6. Finally, it continues to go down to the right (from part a).

Alternative answer

Answer:
The graph of the function $f(x)=-5x^2-x^3$ starts by going up high on the left side. It crosses the x-axis at $x=-5$. Then it curves down, reaching a low point around $x=-3$ (at $y=-18$). From there, it turns and rises to touch the x-axis at $x=0$, where it bounces off and goes back down. Finally, it continues to go down low on the right side forever.

Explain
This is a question about **sketching the graph of a polynomial function**. The solving step is:

First, I looked at the part of the function with the biggest power of 'x', which is $-x^3$.
(a) **Leading Coefficient Test**: Since the power is '3' (which is odd) and the number in front of it is '-1' (which is negative), I know that the graph will start really high up on the left side and go really low down on the right side. It's like a rollercoaster that starts going up, then comes down.

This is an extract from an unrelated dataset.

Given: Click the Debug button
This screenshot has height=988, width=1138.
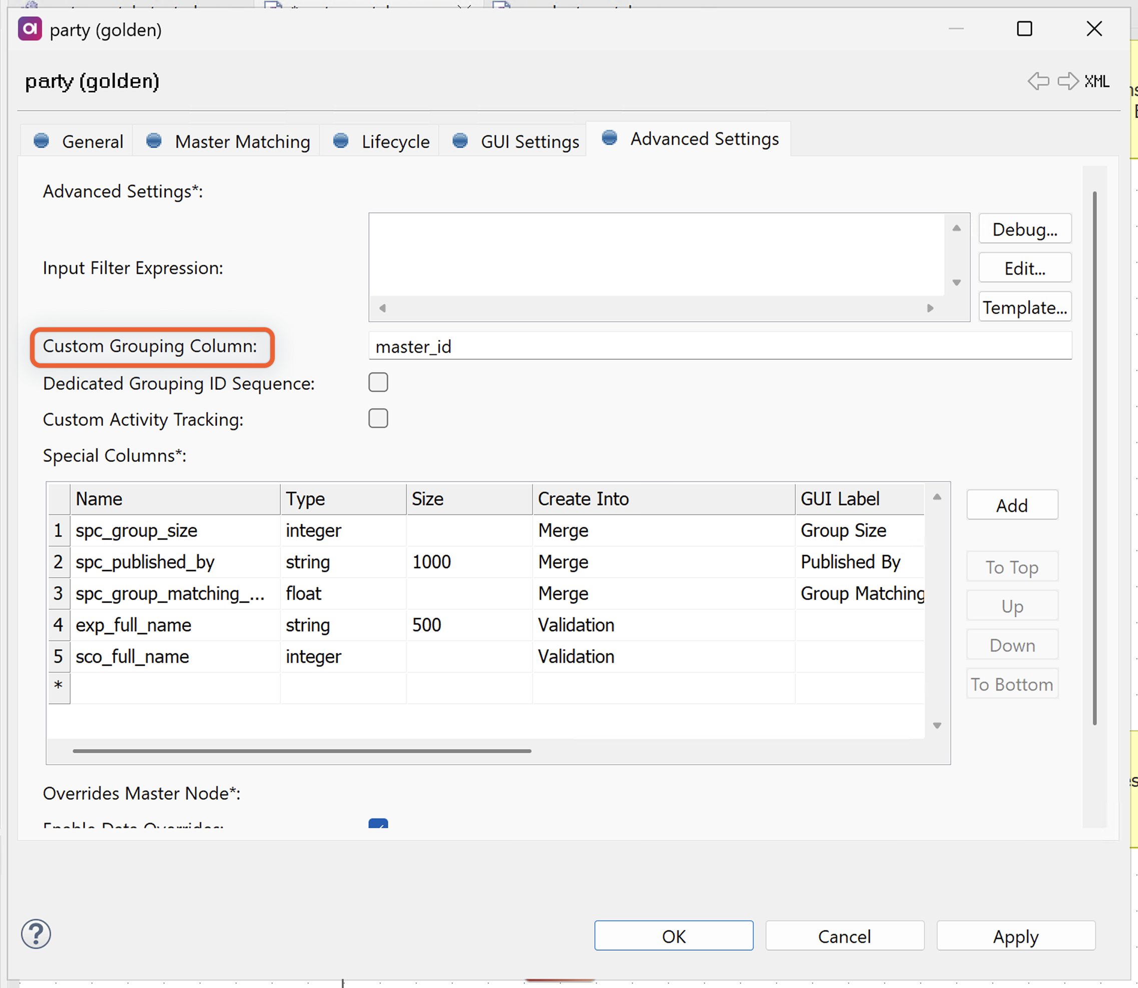Looking at the screenshot, I should pos(1024,228).
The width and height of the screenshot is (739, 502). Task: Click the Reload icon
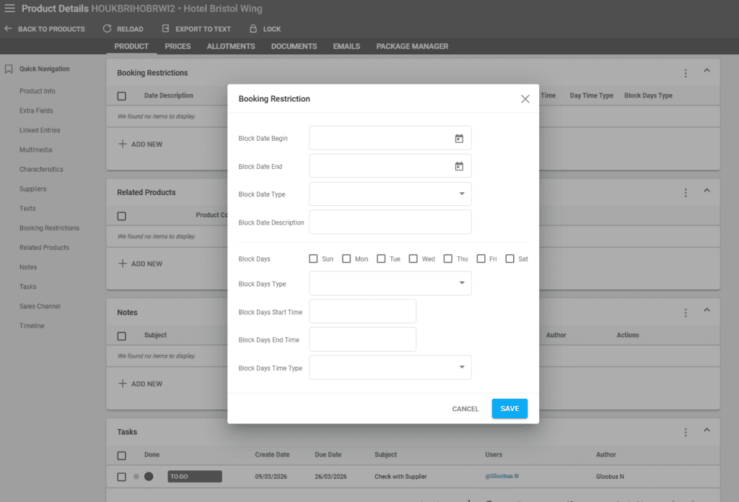(108, 29)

(b) **Finding the real zeros**: Next, I wanted to find out where the graph crosses or touches the 'floor' (the x-axis), which means when $f(x)$ is 0.
$f(x) = -5x^2 - x^3 = 0$
I noticed both parts had an $x^2$, so I pulled it out, like grouping things:
$-x^2(5 + x) = 0$
This means either $-x^2$ has to be 0 (which happens when $x=0$) or $5+x$ has to be 0 (which happens when $x=-5$).
So, the graph crosses or touches the x-axis at $x=0$ and $x=-5$. Since $x=0$ came from $x^2$, it means the graph will just touch the x-axis there and bounce back, instead of going straight through. At $x=-5$, it will go right through!

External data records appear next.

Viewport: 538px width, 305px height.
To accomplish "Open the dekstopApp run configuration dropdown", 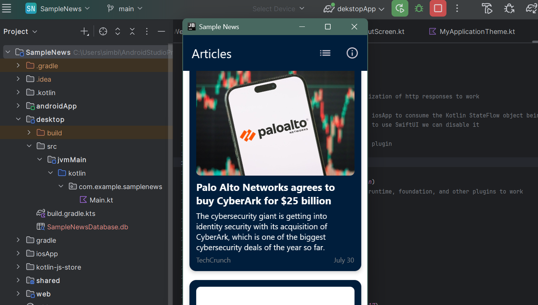I will pyautogui.click(x=353, y=8).
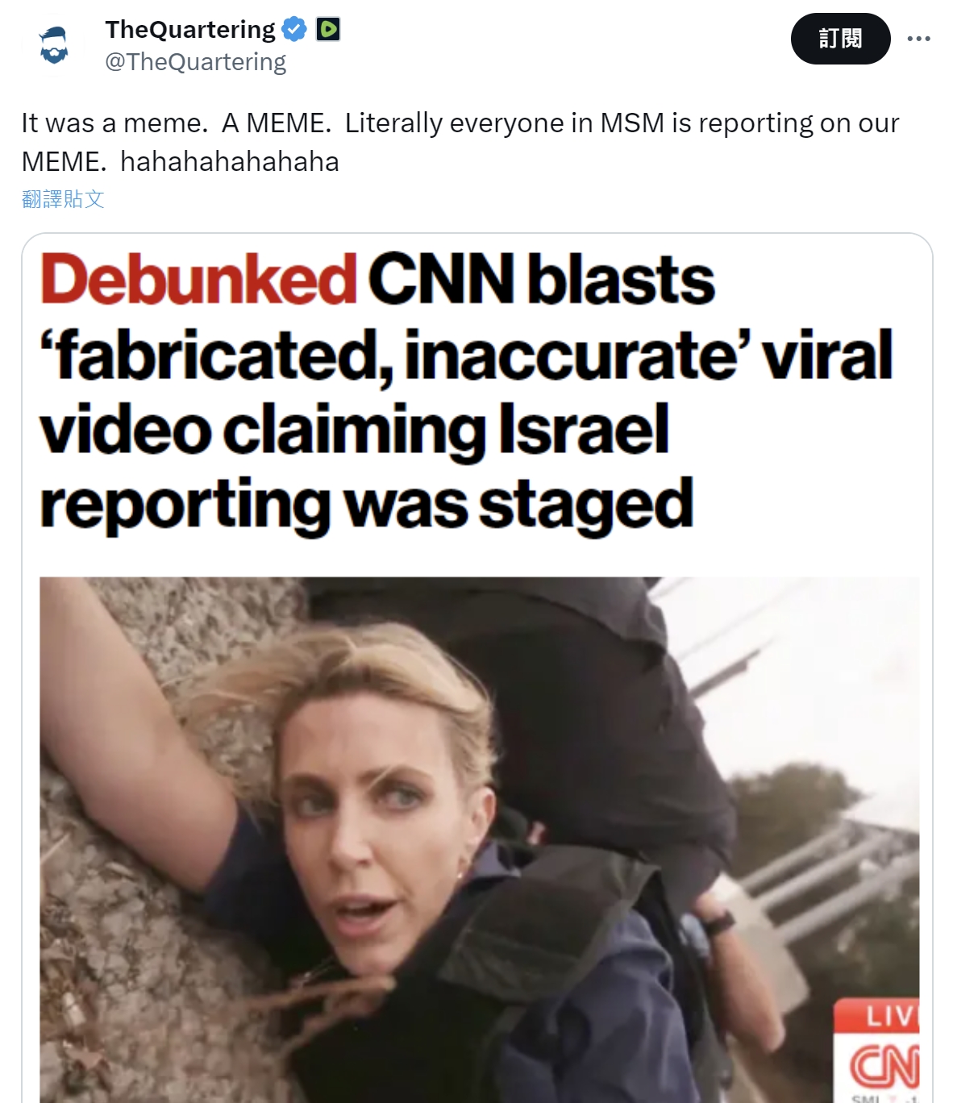
Task: Click the red Debunked headline word
Action: (198, 279)
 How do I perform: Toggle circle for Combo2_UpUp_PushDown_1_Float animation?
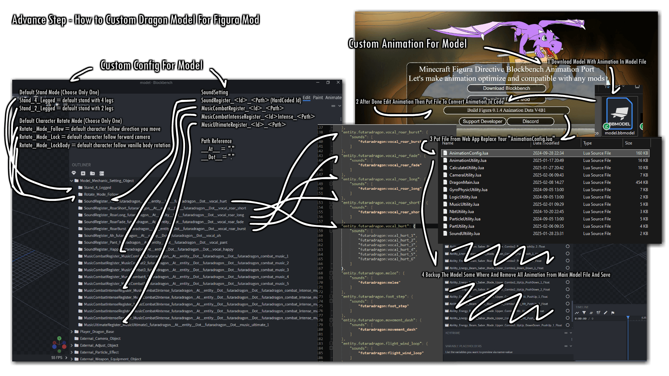tap(568, 282)
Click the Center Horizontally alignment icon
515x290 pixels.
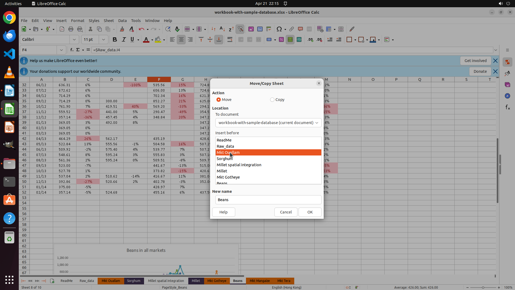[181, 40]
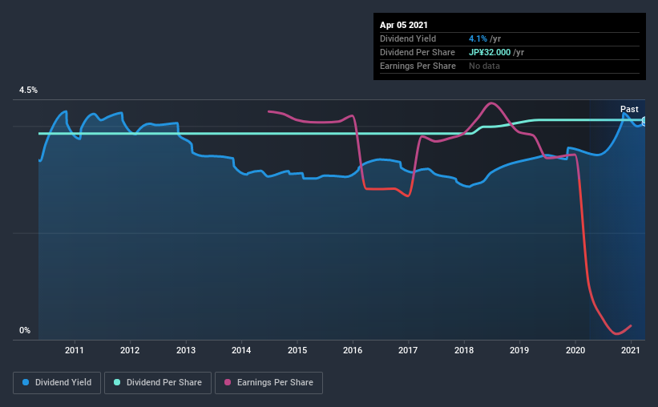Click the 4.1% Dividend Yield tooltip value
The height and width of the screenshot is (407, 658).
(478, 38)
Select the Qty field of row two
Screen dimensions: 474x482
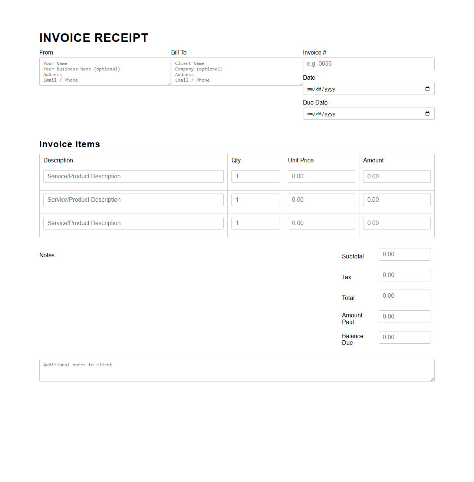tap(255, 199)
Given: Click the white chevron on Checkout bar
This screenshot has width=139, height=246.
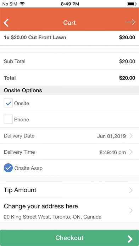Looking at the screenshot, I should [130, 239].
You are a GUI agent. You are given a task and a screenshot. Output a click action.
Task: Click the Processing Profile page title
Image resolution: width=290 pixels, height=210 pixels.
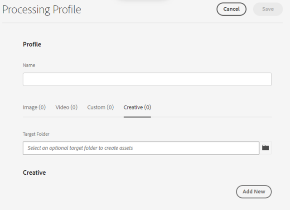pyautogui.click(x=42, y=10)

(c) **Plotting solution points**: To get a better idea of the curve's shape, I picked a few extra points:
* At $x=0$, $f(0) = -5(0)^2 - (0)^3 = 0$. So, the point is $(0,0)$.
* At $x=-5$, $f(-5) = -5(-5)^2 - (-5)^3 = -5(25) - (-125) = -125 + 125 = 0$. So, the point is $(-5,0)$.
* Let's try $x=-1$: $f(-1) = -5(-1)^2 - (-1)^3 = -5(1) - (-1) = -5 + 1 = -4$. So, the point is $(-1, -4)$.
* Let's try $x=-3$: $f(-3) = -5(-3)^2 - (-3)^3 = -5(9) - (-27) = -45 + 27 = -18$. So, the point is $(-3, -18)$.
* Let's try $x=-6$ (a bit to the left of $-5$): $f(-6) = -5(-6)^2 - (-6)^3 = -5(36) - (-216) = -180 + 216 = 36$. So, the point is $(-6, 36)$.

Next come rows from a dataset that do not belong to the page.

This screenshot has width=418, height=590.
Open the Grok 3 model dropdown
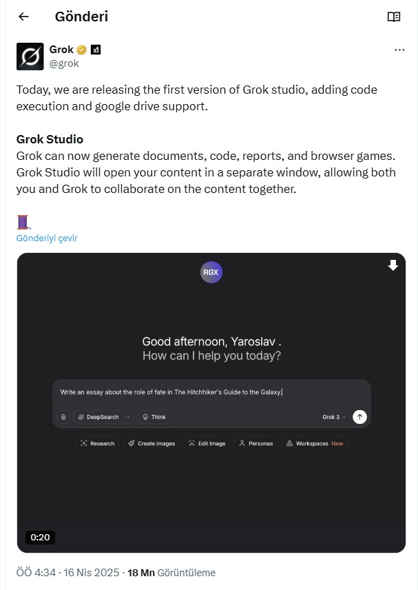coord(334,417)
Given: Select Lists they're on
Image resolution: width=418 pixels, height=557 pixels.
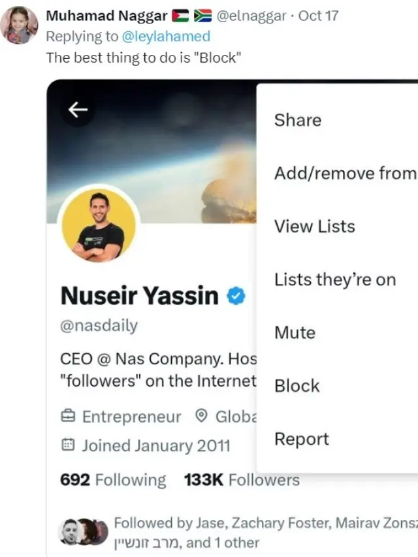Looking at the screenshot, I should (335, 279).

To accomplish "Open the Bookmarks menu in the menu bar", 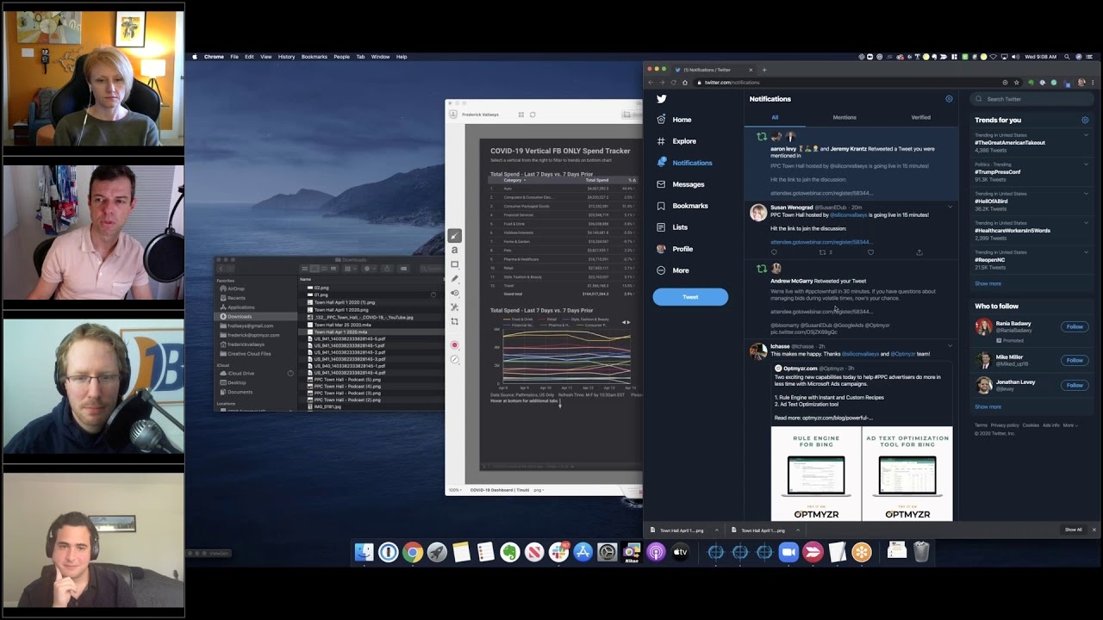I will [x=314, y=57].
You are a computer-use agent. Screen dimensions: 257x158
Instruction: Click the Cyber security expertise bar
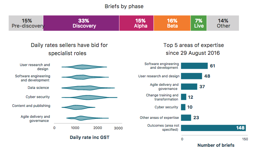[183, 107]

(d) **Drawing a continuous curve**: Finally, I put all these clues together! I started from the top left, went down through the point $(-6, 36)$, crossed the x-axis at $(-5, 0)$, then curved downwards to the point $(-3, -18)$. From there, I turned and went back up to touch the x-axis at $(0, 0)$ (remembering it bounces here), and then continued going downwards on the right side forever.